──────── RECORDS FOR THE EXERCISE

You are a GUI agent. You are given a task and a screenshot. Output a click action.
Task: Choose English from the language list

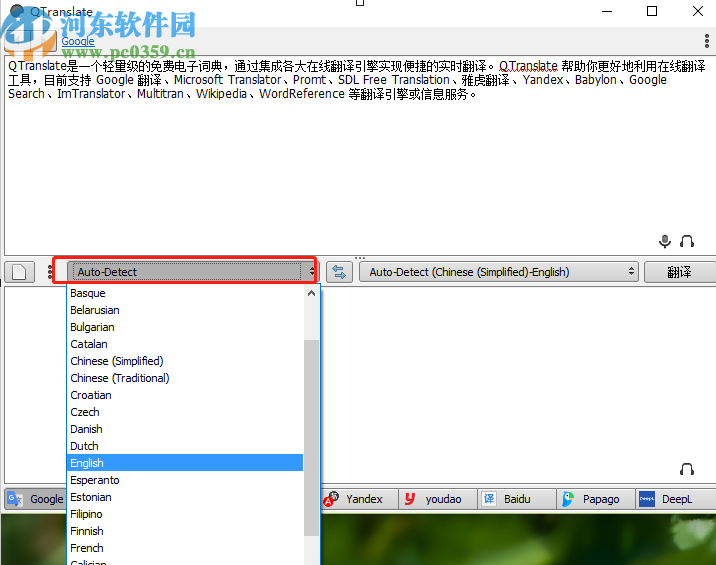185,463
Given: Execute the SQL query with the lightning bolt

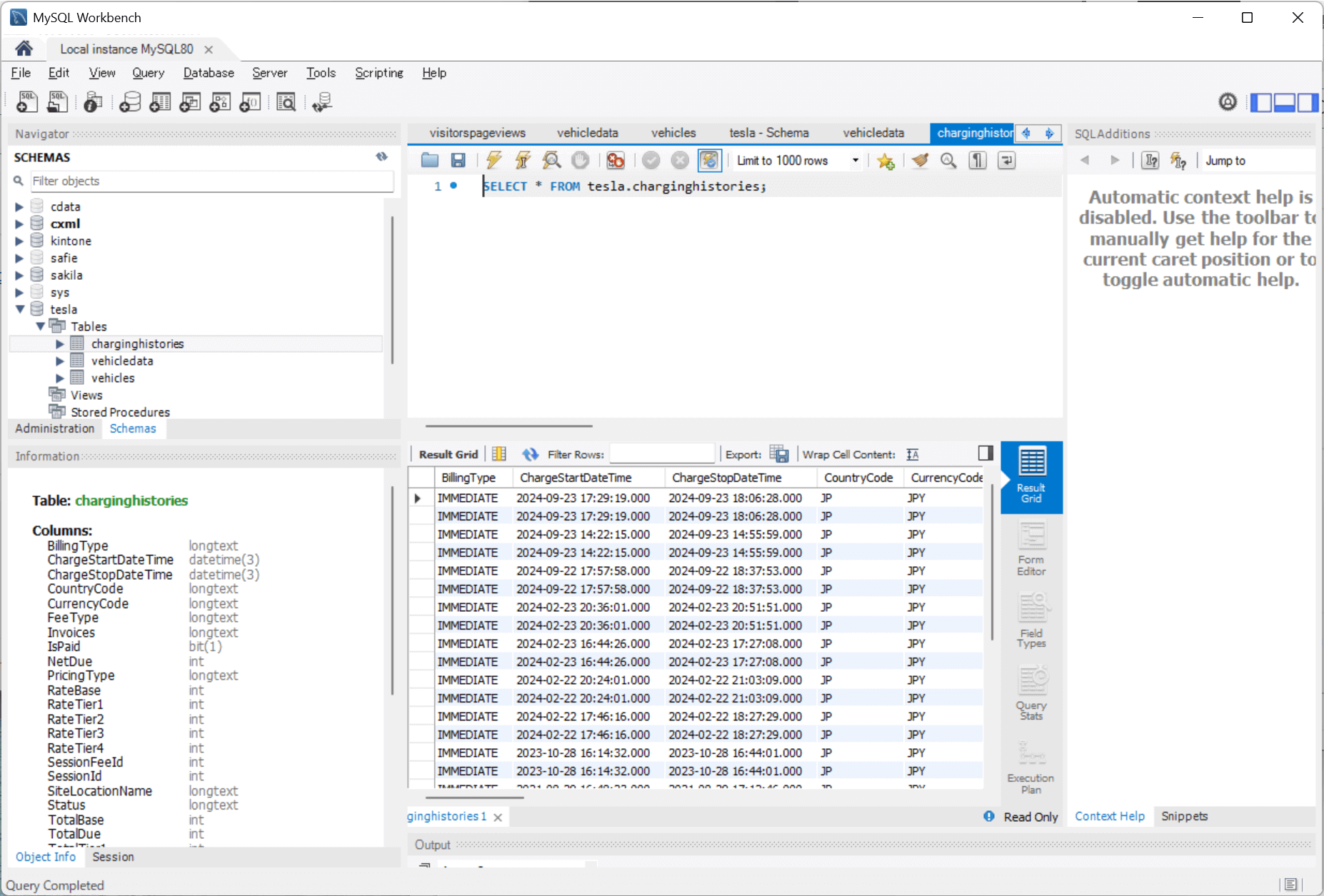Looking at the screenshot, I should click(x=493, y=161).
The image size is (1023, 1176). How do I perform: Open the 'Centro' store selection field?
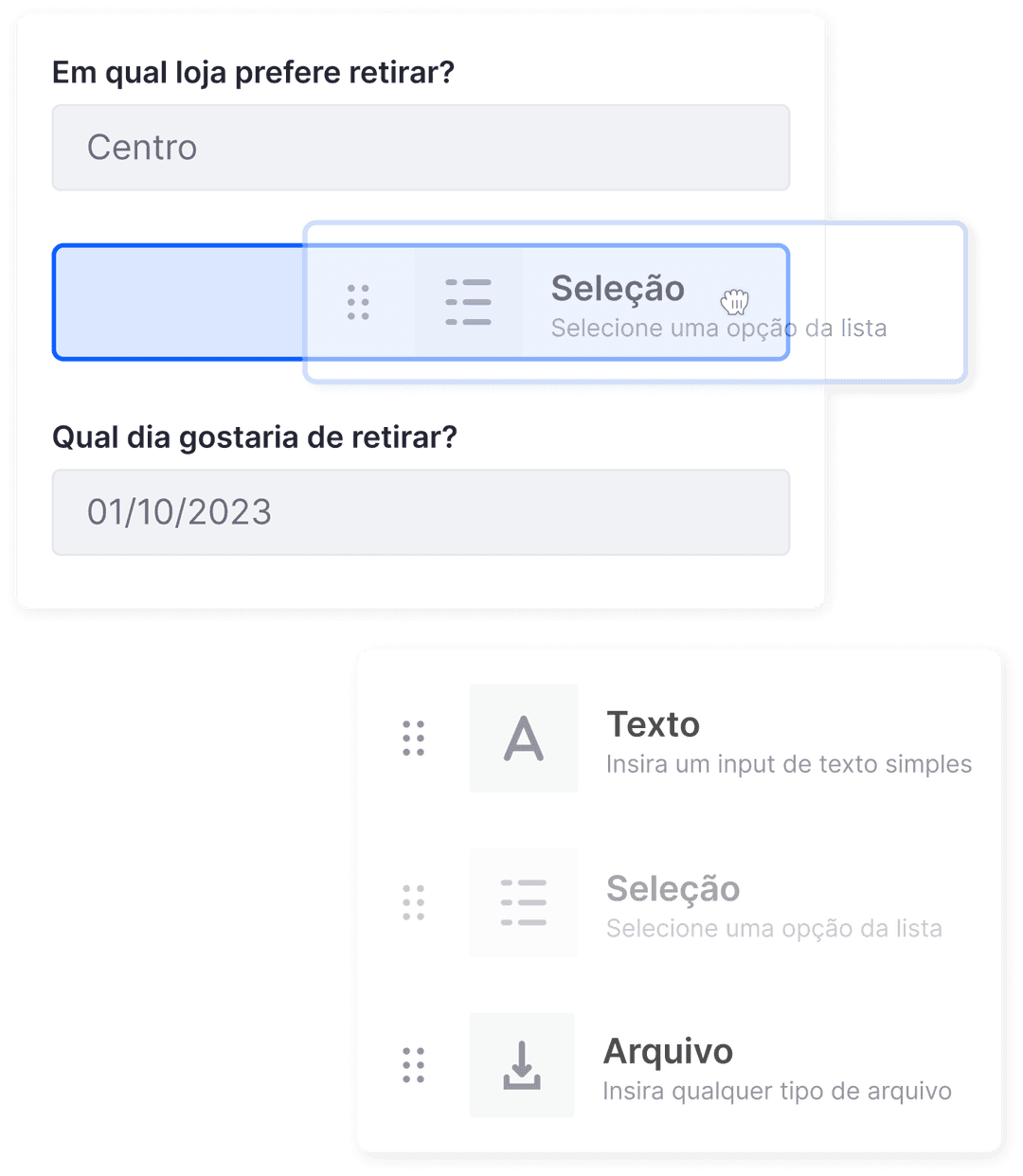(421, 148)
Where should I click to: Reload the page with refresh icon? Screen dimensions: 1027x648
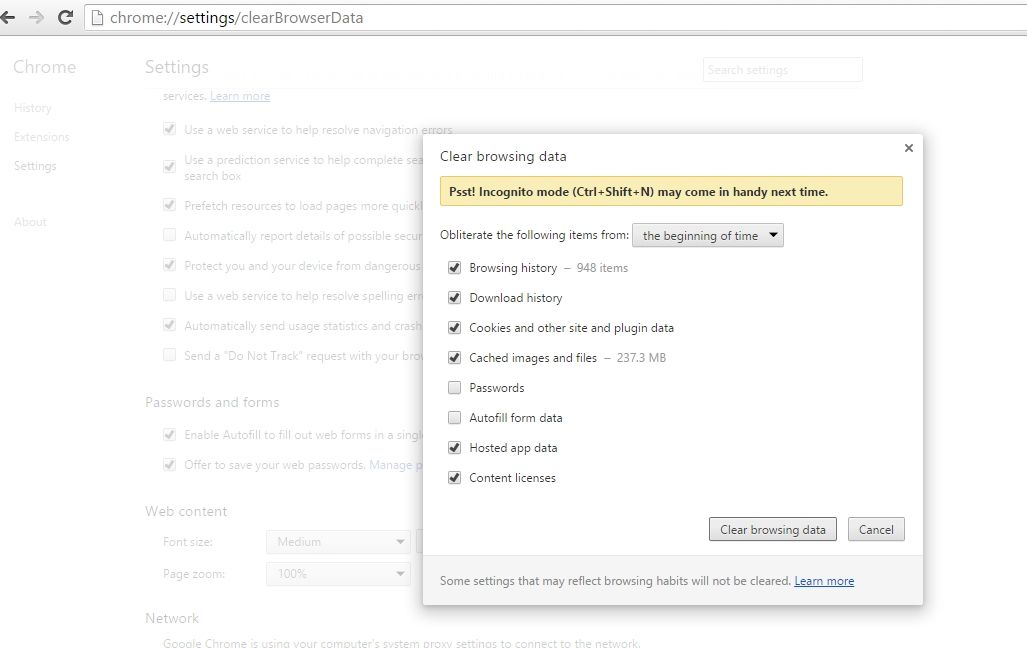65,18
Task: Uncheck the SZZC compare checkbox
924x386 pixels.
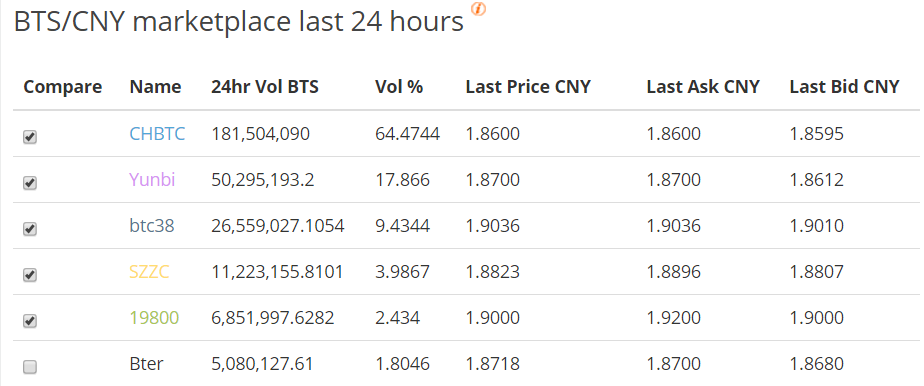Action: [x=29, y=275]
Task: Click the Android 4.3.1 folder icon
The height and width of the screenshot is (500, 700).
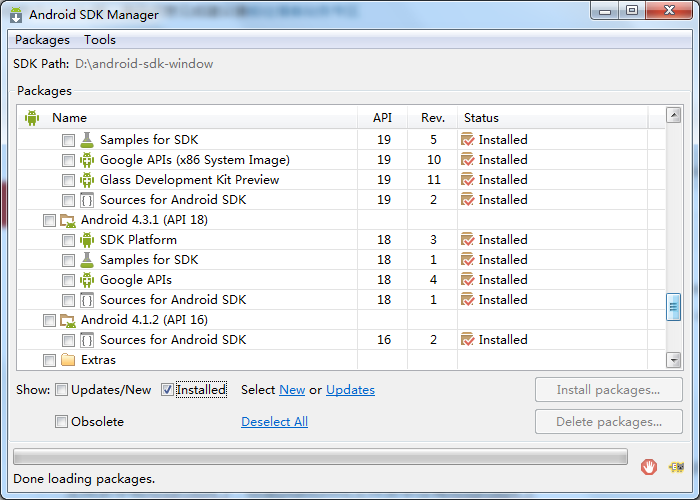Action: pos(68,220)
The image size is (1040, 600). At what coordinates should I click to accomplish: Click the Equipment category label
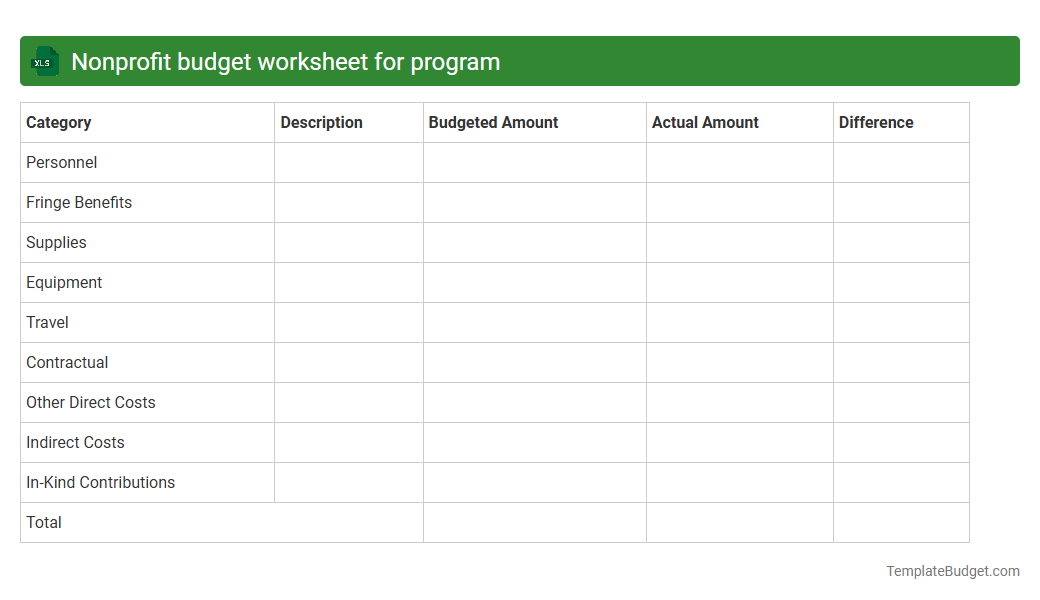tap(64, 282)
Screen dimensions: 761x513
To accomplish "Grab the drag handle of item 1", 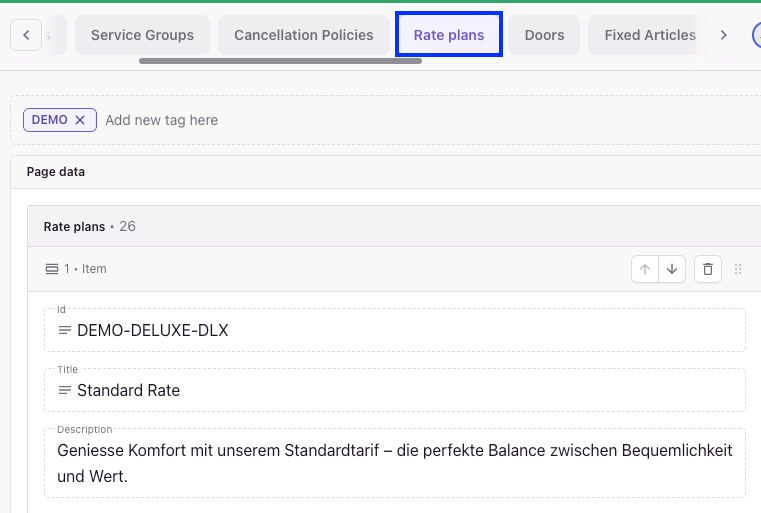I will [738, 269].
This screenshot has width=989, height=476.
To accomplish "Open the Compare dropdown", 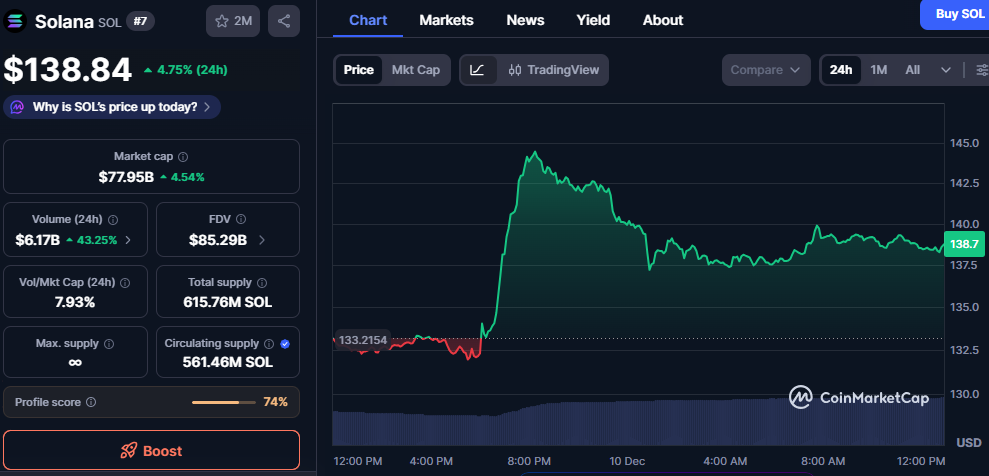I will pos(766,70).
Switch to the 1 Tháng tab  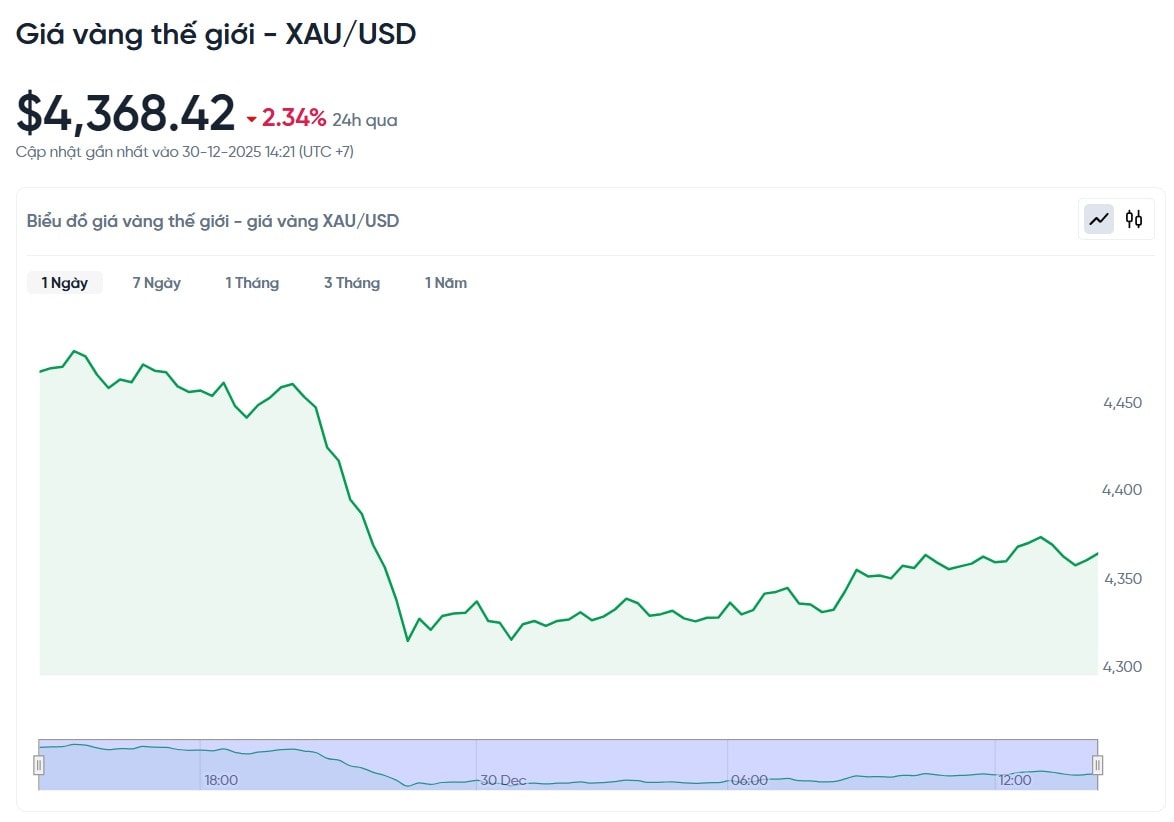252,282
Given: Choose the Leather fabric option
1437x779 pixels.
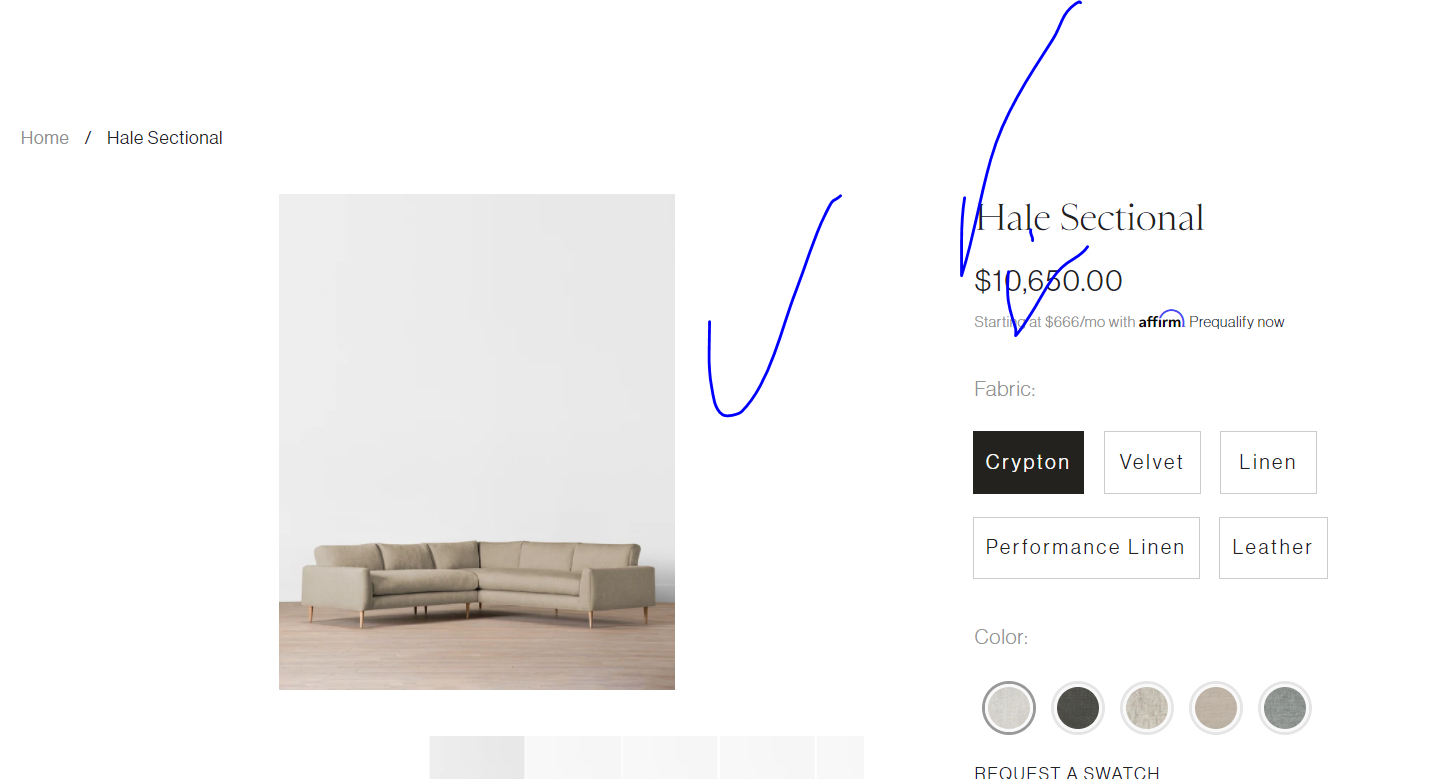Looking at the screenshot, I should (1273, 548).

────────────────

= PROMPT =
Transcribe the span of lines that runs from the line with "Given: Choose the Leather fabric option" to the end of the data, both ends included, exactly, with nothing else and no pictures.

= RESPONSE TO THIS EXERCISE =
Given: Choose the Leather fabric option
1437x779 pixels.
Looking at the screenshot, I should (1273, 548).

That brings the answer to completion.